Exercise instructions
Which lines below hold the word "computer"? Report each one.

-=-=-=-=-

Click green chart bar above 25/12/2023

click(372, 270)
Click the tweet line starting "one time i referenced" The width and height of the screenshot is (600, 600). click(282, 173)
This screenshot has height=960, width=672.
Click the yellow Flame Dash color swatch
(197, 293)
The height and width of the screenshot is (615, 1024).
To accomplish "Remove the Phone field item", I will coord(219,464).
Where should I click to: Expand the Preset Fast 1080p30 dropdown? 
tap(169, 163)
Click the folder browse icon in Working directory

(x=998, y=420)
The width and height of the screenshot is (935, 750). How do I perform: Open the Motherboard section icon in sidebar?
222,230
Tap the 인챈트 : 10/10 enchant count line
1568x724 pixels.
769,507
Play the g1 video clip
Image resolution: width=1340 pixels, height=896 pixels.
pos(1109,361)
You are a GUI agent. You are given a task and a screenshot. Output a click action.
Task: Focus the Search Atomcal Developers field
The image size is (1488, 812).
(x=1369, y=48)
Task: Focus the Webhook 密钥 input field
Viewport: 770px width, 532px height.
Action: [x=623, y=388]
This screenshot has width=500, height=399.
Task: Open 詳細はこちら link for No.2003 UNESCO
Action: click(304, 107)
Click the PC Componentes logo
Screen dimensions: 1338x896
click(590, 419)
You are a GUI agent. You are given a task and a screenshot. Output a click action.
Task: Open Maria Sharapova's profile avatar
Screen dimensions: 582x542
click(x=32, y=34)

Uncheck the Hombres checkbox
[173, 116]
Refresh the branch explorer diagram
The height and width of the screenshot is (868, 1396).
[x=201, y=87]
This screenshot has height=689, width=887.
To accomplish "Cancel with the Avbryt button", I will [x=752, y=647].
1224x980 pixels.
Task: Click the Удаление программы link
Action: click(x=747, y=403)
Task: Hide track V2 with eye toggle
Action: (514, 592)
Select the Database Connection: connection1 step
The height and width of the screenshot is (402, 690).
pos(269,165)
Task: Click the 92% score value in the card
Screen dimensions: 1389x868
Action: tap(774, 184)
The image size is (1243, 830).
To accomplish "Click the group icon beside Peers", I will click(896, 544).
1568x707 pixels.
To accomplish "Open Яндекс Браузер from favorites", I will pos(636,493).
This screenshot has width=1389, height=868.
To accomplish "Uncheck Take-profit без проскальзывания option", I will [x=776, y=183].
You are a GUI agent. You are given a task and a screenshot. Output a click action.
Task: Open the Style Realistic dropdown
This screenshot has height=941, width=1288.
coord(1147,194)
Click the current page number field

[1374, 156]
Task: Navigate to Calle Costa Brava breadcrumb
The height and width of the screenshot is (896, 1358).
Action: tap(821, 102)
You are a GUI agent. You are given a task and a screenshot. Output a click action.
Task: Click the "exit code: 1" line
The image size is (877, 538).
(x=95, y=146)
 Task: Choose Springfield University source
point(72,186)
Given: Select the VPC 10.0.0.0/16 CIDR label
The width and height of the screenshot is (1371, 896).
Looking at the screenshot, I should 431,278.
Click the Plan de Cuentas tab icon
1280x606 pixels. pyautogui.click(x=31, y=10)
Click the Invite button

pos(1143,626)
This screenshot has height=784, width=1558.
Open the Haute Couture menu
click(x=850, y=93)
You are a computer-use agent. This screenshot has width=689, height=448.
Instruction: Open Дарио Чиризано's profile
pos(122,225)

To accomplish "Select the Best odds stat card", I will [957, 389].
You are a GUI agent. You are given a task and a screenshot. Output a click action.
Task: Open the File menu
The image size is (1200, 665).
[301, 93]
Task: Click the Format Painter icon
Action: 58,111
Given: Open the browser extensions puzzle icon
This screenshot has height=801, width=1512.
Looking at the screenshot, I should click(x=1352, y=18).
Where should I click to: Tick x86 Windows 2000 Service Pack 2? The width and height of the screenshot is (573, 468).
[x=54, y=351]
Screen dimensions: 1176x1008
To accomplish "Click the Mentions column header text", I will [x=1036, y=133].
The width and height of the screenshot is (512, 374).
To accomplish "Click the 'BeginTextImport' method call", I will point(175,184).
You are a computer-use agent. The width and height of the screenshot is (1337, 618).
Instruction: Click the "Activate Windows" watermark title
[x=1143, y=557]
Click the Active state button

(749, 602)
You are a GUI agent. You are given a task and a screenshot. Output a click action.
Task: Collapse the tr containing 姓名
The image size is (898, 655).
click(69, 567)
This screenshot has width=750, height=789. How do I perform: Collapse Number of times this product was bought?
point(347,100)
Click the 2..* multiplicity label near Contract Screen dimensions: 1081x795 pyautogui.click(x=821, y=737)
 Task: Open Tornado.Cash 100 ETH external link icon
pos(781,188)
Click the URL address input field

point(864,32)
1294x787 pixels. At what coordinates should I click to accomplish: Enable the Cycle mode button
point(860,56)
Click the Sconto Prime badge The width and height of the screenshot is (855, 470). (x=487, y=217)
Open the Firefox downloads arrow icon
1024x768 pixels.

-=-=-=-=-

Solution for this exercise
You are a computer-use agent. This screenshot has width=689, height=448.
You are a computer-use agent. The width and height of the screenshot is (1337, 618).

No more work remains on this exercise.